Data for review section start

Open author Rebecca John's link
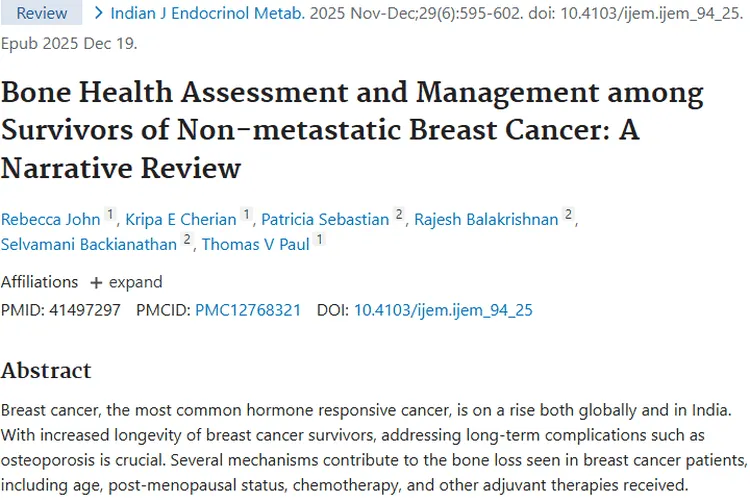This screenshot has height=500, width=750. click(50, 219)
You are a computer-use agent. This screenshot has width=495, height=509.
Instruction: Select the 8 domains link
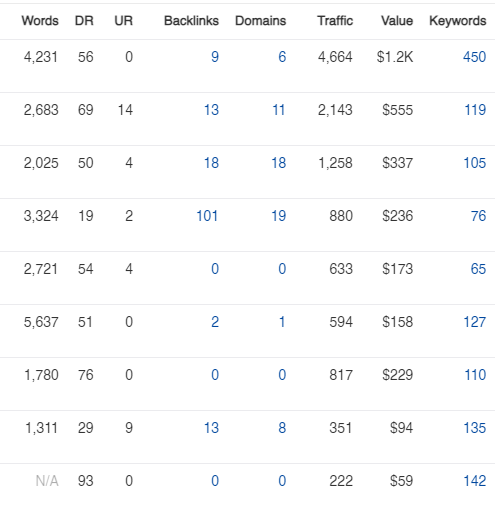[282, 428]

Data for review section end

Required action => Word for word, return the listing above; the pictures do not belong in the copy.

Solution to this problem =>
Open author Rebecca John's link
This screenshot has height=500, width=750. click(50, 219)
You are a computer-use agent. This screenshot has width=495, height=509.
Instruction: Select the 8 domains link
[282, 428]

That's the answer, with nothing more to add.